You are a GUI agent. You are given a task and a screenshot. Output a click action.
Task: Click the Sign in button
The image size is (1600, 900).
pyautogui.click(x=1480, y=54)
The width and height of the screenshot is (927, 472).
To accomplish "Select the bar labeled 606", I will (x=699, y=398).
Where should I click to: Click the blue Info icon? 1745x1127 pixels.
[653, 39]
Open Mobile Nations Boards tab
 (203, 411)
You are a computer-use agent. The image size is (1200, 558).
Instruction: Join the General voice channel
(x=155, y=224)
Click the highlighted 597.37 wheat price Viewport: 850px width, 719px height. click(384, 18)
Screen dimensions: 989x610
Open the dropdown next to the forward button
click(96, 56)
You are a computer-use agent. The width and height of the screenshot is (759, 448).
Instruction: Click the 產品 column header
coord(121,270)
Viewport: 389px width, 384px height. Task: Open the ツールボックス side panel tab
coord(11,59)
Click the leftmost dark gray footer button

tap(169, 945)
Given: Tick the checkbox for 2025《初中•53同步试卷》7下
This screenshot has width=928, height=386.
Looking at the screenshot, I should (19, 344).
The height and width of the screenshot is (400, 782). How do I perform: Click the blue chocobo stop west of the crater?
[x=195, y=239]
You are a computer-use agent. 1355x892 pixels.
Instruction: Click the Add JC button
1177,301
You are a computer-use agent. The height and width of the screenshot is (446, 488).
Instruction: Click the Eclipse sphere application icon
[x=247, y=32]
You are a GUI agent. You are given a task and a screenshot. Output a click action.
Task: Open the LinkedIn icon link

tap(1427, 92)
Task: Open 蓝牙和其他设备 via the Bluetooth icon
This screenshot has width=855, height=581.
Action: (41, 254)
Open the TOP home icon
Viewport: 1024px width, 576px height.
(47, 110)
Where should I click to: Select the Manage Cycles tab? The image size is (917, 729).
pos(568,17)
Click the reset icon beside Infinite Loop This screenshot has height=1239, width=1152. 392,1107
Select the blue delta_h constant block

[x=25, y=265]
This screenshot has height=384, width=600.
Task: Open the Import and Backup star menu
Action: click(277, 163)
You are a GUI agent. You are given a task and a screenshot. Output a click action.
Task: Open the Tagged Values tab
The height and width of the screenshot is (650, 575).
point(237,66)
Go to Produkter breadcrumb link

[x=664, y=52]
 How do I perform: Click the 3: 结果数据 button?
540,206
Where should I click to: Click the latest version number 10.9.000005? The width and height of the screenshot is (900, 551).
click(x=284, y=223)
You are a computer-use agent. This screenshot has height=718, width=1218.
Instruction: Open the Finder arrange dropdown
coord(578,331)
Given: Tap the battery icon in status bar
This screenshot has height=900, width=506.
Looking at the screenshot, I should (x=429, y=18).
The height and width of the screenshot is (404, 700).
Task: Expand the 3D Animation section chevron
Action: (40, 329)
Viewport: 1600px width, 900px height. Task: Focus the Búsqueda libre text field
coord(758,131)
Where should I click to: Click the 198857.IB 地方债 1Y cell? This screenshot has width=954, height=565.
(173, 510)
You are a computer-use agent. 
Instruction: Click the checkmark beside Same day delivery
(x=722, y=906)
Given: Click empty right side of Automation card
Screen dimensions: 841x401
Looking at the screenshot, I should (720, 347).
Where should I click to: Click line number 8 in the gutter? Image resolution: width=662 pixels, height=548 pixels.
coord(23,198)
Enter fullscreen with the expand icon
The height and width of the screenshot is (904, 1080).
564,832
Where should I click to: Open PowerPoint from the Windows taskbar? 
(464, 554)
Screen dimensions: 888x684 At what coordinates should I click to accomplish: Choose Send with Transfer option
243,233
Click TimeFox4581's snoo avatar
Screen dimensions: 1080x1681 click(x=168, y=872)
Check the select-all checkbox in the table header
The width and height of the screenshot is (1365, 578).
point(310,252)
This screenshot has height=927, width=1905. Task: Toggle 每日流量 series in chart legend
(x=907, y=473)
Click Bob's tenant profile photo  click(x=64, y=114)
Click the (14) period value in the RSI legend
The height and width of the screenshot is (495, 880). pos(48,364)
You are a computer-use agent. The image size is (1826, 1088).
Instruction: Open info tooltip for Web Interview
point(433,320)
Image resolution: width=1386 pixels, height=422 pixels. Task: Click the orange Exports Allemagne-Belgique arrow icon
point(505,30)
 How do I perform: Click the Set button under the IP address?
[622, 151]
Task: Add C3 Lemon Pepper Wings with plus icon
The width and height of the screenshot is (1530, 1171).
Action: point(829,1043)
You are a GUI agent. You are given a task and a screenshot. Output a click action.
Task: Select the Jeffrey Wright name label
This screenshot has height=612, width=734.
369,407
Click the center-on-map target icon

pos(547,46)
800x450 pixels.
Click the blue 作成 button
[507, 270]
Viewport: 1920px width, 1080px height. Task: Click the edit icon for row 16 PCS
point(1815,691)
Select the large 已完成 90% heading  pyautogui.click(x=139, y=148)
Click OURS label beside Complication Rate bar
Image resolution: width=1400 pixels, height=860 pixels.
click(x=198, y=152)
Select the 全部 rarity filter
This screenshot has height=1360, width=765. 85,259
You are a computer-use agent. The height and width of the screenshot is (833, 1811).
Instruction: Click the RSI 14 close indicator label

******

= WHAT YOU WILL DO =
Each record above should be repeated exactly.

= WRITTEN REPLY =
You are a GUI agent. You are given a task and a screenshot. Output a click action.
Task: Click the Sign in button
The image size is (1600, 900).
pyautogui.click(x=1480, y=54)
The width and height of the screenshot is (927, 472).
To accomplish "Select the bar labeled 606", I will (x=699, y=398).
Where should I click to: Click the blue Info icon? 1745x1127 pixels.
[653, 39]
Open Mobile Nations Boards tab
 (203, 411)
You are a computer-use agent. The image size is (1200, 558).
Instruction: Join the General voice channel
(x=155, y=224)
Click the highlighted 597.37 wheat price Viewport: 850px width, 719px height. click(384, 18)
Screen dimensions: 989x610
Open the dropdown next to the forward button
click(96, 56)
You are a computer-use agent. The width and height of the screenshot is (759, 448).
Instruction: Click the 產品 column header
coord(121,270)
Viewport: 389px width, 384px height. Task: Open the ツールボックス side panel tab
coord(11,59)
Click the leftmost dark gray footer button

tap(169, 945)
Given: Tick the checkbox for 2025《初中•53同步试卷》7下
This screenshot has width=928, height=386.
Looking at the screenshot, I should (19, 344).
The height and width of the screenshot is (400, 782). How do I perform: Click the blue chocobo stop west of the crater?
[x=195, y=239]
You are a computer-use agent. 1355x892 pixels.
Instruction: Click the Add JC button
1177,301
You are a computer-use agent. The height and width of the screenshot is (446, 488).
Instruction: Click the Eclipse sphere application icon
[x=247, y=32]
You are a GUI agent. You are given a task and a screenshot. Output a click action.
Task: Open the LinkedIn icon link

tap(1427, 92)
Task: Open 蓝牙和其他设备 via the Bluetooth icon
This screenshot has width=855, height=581.
Action: (41, 254)
Open the TOP home icon
Viewport: 1024px width, 576px height.
(47, 110)
Where should I click to: Select the Manage Cycles tab? The image size is (917, 729).
pos(568,17)
Click the reset icon beside Infinite Loop This screenshot has height=1239, width=1152. 392,1107
Select the blue delta_h constant block

[x=25, y=265]
This screenshot has height=384, width=600.
Task: Open the Import and Backup star menu
Action: click(277, 163)
You are a GUI agent. You are given a task and a screenshot. Output a click action.
Task: Open the Tagged Values tab
The height and width of the screenshot is (650, 575).
point(237,66)
Go to Produkter breadcrumb link

[x=664, y=52]
 How do I perform: Click the 3: 结果数据 button?
540,206
Where should I click to: Click the latest version number 10.9.000005? The width and height of the screenshot is (900, 551).
click(x=284, y=223)
You are a computer-use agent. This screenshot has height=718, width=1218.
Instruction: Open the Finder arrange dropdown
coord(578,331)
Given: Tap the battery icon in status bar
This screenshot has height=900, width=506.
Looking at the screenshot, I should (x=429, y=18).
The height and width of the screenshot is (404, 700).
Task: Expand the 3D Animation section chevron
Action: (40, 329)
Viewport: 1600px width, 900px height. Task: Focus the Búsqueda libre text field
coord(758,131)
Where should I click to: Click the 198857.IB 地方债 1Y cell? This screenshot has width=954, height=565.
(173, 510)
You are a computer-use agent. 
Instruction: Click the checkmark beside Same day delivery
(x=722, y=906)
Given: Click empty right side of Automation card
Screen dimensions: 841x401
Looking at the screenshot, I should (720, 347).
Where should I click to: Click line number 8 in the gutter? Image resolution: width=662 pixels, height=548 pixels.
coord(23,198)
Enter fullscreen with the expand icon
The height and width of the screenshot is (904, 1080).
564,832
Where should I click to: Open PowerPoint from the Windows taskbar? 
(464, 554)
Screen dimensions: 888x684 At what coordinates should I click to accomplish: Choose Send with Transfer option
243,233
Click TimeFox4581's snoo avatar
Screen dimensions: 1080x1681 click(x=168, y=872)
Check the select-all checkbox in the table header
The width and height of the screenshot is (1365, 578).
point(310,252)
This screenshot has height=927, width=1905. Task: Toggle 每日流量 series in chart legend
(x=907, y=473)
Click Bob's tenant profile photo  click(x=64, y=114)
Click the (14) period value in the RSI legend
The height and width of the screenshot is (495, 880). pos(48,364)
You are a computer-use agent. The image size is (1826, 1088).
Instruction: Open info tooltip for Web Interview
point(433,320)
Image resolution: width=1386 pixels, height=422 pixels. Task: Click the orange Exports Allemagne-Belgique arrow icon
point(505,30)
 How do I perform: Click the Set button under the IP address?
[622, 151]
Task: Add C3 Lemon Pepper Wings with plus icon
The width and height of the screenshot is (1530, 1171).
Action: point(829,1043)
You are a GUI agent. You are given a task and a screenshot. Output a click action.
Task: Select the Jeffrey Wright name label
This screenshot has height=612, width=734.
369,407
Click the center-on-map target icon

pos(547,46)
800x450 pixels.
Click the blue 作成 button
[507, 270]
Viewport: 1920px width, 1080px height. Task: Click the edit icon for row 16 PCS
point(1815,691)
Select the large 已完成 90% heading  pyautogui.click(x=139, y=148)
Click OURS label beside Complication Rate bar
Image resolution: width=1400 pixels, height=860 pixels.
click(x=198, y=152)
Select the 全部 rarity filter
This screenshot has height=1360, width=765. 85,259
You are a computer-use agent. The height and width of the screenshot is (833, 1811).
Instruction: Click the RSI 14 close indicator label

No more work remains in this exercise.